3. Calculate the weight of water remaining in the bucket at the top of the well ($$40 \mathrm{ft}$$):
Water weight at top = Initial water weight - Total water lost in second part
Water weight at top = $$40 \mathrm{lb} - 2 \mathrm{lb} = 38 \mathrm{lb}$$.

**step5** Determining the total weight at the beginning and end of the second part of the pull

For the second part of the pull (from $$20 \mathrm{ft}$$ to $$40 \mathrm{ft}$$), the weight of the water decreases.
1. Total weight at the beginning of the second part (at $$20 \mathrm{ft}$$):
At $$20 \mathrm{ft}$$, the leak has just started, so the water weight is still $$40 \mathrm{lb}$$.
Total weight at $$20 \mathrm{ft}$$ = Weight of bucket + Weight of water = $$4 \mathrm{lb} + 40 \mathrm{lb} = 44 \mathrm{lb}$$.
2. Total weight at the end of the second part (at $$40 \mathrm{ft}$$):
At $$40 \mathrm{ft}$$, the water weight is $$38 \mathrm{lb}$$ (calculated in Step 4).
Total weight at $$40 \mathrm{ft}$$ = Weight of bucket + Weight of water = $$4 \mathrm{lb} + 38 \mathrm{lb} = 42 \mathrm{lb}$$.
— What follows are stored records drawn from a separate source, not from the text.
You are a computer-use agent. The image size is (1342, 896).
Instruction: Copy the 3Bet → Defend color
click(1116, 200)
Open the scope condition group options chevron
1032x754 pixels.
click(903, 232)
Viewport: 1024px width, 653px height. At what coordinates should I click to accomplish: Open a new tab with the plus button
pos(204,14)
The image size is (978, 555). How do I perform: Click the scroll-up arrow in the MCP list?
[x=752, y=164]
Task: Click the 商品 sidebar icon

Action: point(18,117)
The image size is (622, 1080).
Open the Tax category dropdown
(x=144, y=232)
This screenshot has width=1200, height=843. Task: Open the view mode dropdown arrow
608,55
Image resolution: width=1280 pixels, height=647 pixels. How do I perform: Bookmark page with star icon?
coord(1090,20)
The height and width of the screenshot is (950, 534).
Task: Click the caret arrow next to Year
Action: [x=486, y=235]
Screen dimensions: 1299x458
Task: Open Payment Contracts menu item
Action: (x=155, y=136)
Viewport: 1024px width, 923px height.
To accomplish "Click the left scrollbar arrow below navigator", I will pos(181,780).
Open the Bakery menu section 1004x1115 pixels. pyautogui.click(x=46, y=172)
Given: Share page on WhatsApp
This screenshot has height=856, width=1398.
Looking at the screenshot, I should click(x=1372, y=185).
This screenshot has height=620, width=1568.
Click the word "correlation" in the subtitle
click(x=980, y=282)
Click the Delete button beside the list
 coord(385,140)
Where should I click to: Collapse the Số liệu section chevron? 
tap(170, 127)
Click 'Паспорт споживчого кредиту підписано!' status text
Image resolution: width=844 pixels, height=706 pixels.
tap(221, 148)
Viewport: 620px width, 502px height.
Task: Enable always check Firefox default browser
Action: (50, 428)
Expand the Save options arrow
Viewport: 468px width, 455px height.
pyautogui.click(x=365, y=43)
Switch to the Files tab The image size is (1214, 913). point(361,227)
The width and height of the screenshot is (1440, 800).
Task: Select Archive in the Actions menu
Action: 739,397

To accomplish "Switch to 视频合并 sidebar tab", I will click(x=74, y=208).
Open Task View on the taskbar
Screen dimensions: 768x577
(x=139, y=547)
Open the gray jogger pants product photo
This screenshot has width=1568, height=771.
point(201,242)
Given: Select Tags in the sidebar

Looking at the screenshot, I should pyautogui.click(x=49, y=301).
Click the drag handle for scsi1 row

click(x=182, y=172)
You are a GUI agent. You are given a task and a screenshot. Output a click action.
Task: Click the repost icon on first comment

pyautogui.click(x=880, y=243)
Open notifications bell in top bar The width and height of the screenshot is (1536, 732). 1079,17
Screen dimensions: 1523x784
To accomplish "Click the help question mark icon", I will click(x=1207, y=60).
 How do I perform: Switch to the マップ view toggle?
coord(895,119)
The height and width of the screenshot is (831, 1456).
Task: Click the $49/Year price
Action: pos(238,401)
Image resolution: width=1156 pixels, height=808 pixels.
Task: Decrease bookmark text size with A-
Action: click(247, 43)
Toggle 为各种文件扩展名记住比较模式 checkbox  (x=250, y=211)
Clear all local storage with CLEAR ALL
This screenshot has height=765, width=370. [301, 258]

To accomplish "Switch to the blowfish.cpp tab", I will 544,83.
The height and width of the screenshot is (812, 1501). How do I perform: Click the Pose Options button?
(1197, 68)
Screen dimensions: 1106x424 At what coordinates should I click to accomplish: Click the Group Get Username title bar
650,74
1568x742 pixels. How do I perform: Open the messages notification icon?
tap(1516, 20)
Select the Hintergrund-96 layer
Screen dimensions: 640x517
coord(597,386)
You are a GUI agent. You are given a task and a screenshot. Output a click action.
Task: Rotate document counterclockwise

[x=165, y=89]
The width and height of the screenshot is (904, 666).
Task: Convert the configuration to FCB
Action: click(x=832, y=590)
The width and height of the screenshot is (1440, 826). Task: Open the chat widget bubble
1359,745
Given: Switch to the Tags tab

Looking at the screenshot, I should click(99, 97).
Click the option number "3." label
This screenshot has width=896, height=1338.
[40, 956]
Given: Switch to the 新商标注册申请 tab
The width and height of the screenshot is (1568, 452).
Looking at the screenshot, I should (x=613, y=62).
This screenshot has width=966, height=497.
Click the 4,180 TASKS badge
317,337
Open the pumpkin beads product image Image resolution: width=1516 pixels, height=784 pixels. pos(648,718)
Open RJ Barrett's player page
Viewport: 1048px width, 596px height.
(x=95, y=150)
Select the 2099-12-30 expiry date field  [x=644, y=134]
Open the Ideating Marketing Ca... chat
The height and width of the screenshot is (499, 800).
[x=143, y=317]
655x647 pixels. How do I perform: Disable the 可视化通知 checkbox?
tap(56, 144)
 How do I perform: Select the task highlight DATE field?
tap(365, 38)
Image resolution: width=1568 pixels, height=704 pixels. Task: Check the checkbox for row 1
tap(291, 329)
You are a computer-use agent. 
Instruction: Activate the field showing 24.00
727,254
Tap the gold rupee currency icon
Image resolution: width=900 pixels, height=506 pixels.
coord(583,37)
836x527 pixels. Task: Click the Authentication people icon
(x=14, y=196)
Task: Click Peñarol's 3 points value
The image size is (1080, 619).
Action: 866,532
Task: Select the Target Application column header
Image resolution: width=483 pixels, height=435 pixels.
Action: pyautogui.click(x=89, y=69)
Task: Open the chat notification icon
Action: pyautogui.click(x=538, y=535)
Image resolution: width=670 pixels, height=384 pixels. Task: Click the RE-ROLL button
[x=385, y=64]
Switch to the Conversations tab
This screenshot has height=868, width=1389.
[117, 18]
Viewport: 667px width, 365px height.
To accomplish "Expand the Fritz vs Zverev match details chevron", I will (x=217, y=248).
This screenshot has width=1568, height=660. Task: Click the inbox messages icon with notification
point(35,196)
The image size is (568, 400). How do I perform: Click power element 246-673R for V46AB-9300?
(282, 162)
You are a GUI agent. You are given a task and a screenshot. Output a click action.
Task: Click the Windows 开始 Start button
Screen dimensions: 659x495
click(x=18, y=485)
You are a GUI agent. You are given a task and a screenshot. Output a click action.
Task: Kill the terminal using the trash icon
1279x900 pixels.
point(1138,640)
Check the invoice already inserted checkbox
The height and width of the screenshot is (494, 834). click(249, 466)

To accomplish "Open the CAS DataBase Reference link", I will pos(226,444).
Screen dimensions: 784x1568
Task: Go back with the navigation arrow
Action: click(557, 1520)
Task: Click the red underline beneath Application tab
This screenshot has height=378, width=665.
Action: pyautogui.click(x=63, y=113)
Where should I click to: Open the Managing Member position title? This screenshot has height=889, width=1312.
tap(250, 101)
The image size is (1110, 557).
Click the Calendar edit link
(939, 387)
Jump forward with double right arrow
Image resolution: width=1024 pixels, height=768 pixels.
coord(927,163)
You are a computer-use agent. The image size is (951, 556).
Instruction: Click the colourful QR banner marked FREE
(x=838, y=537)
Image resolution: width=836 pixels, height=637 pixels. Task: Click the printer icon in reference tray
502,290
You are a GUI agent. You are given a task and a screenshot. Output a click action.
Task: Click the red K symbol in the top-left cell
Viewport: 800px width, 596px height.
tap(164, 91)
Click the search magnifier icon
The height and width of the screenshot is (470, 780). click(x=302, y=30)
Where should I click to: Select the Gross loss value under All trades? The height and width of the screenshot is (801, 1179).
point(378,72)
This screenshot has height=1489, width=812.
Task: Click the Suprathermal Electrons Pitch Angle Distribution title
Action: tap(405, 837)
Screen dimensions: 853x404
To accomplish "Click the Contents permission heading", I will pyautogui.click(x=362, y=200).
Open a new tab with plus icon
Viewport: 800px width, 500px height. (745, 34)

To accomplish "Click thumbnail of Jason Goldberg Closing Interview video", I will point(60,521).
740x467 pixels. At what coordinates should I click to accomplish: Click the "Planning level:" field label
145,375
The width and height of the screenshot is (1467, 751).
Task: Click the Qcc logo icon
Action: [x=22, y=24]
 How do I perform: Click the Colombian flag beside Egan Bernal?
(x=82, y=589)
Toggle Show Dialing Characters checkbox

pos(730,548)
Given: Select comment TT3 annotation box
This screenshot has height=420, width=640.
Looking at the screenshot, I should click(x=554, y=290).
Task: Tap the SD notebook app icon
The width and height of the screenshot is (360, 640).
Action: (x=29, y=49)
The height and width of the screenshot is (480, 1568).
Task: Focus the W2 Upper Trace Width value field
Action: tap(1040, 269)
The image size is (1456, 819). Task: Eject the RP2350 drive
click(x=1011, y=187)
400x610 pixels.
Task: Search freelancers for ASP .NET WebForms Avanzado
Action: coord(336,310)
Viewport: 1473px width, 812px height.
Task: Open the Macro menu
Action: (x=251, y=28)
**step6** Calculating the work done for the second part of the pull: 20 ft to 40 ft

Since the total weight decreases at a constant rate during the second part of the pull, we can use the average total weight to calculate the work done.
1. Calculate the average total weight during the second part:
Average total weight = $$\frac{\text{Total weight at } 20 \mathrm{ft} + \text{Total weight at } 40 \mathrm{ft}}{2}$$
Average total weight = $$\frac{44 \mathrm{lb} + 42 \mathrm{lb}}{2} = \frac{86 \mathrm{lb}}{2} = 43 \mathrm{lb}$$.
2. Calculate the work done for the second part:
Work done = Average total weight × Distance
Work done for second part = $$43 \mathrm{lb} \times 20 \mathrm{ft} = 860 \mathrm{ft} \cdot \mathrm{lb}$$.

**step7** Calculating the total work done

To find the total work done, we add the work done in the first part and the work done in the second part.
1. Work done for the first part = $$880 \mathrm{ft} \cdot \mathrm{lb}$$ (from Step 2).
2. Work done for the second part = $$860 \mathrm{ft} \cdot \mathrm{lb}$$ (from Step 6).
3. Total work done = Work done for first part + Work done for second part
Total work done = $$880 \mathrm{ft} \cdot \mathrm{lb} + 860 \mathrm{ft} \cdot \mathrm{lb} = 1740 \mathrm{ft} \cdot \mathrm{lb}$$.
The total work done in pulling the bucket to the top of the well is $$1740 \mathrm{ft} \cdot \mathrm{lb}$$.